1. Each resolution listed in paragraph 1 of the attached Table, which was adopted by the Defendant at the extraordinary general meeting of April 23, 2017, and June 10, 2017.

Reasons

1. Basic facts

A. The plaintiffs are the members of the defendant's clan, and the defendant is the clan which is composed of descendants by making Emph G as a joint ancestor.

B. On April 23, 2017, the Defendant held the sixth extraordinary general meeting (hereinafter “instant extraordinary general meeting”) and passed a resolution to approve each of the items, including the withdrawal of executive officers and changes in the articles of incorporation, as indicated in attached Table 1 (hereinafter “resolution of April 23, 2017”).

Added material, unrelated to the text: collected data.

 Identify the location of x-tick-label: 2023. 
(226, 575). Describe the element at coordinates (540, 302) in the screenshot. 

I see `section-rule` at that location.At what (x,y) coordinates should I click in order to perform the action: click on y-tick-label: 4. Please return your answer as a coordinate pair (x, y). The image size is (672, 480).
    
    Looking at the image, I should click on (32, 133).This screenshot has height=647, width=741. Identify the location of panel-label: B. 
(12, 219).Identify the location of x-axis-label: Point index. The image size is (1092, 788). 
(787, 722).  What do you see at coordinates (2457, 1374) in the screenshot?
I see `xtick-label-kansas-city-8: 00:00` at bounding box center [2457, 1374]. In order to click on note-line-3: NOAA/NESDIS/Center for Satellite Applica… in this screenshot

C. On June 10, 2017, the Defendant: (a) held a resolution to approve the amendment of the articles of incorporation and each of the items to re-sale of real estate listed in attached Table 2 (hereinafter “resolution as of June 10, 2017”; (b) held the said special meeting and the instant special meeting as of April 23, 2017 (hereinafter “each of the instant special meetings”); and (c) held a resolution to approve the amendment of the articles of incorporation and each of the items to re-sale of real estate listed in attached Table 2 (hereinafter “each of the instant resolutions”) with the said resolution and the instant resolution as of April 23, 2017 (hereinafter “each of the instant resolutions”). In accordance with the foregoing resolution, the Defendant sold the forest and field H4,137 square meters, 13, 478 square meters, 478 square meters, and 39 square meters of forest and field to the Defendant FF limited company in Gwangju, Gwangju.

The contents of the Defendant’s articles of incorporation, which were enforced at the time of each of the instant special meetings, are as follows.

According to the resolution of April 23, 2017, Article 15 subparag. 5 of the Defendant’s Articles of Incorporation, “the holding of an ordinary extraordinary meeting” was partially amended by the Defendant’s articles of incorporation, such as the establishment of a new provision that “The meeting of an ordinary general meeting is to contact all members on newspapers, communications, SNS, etc. and manage documents (Provided, That in the case of a staff member whose address is not in an office in the door and who is not in an office, an executive is notified by communication among the staff members) from among the doors kept in the door-won’s office under the supervision of the general secretary,” but the above resolution is null and void as seen below, the provisions of the Defendant’s articles of incorporation amended by the above resolution cannot be deemed to apply to the extraordinary general meeting on June

Article 6 (Qualification) Members of the plenary session are three-party O, insignia P and insignia Q.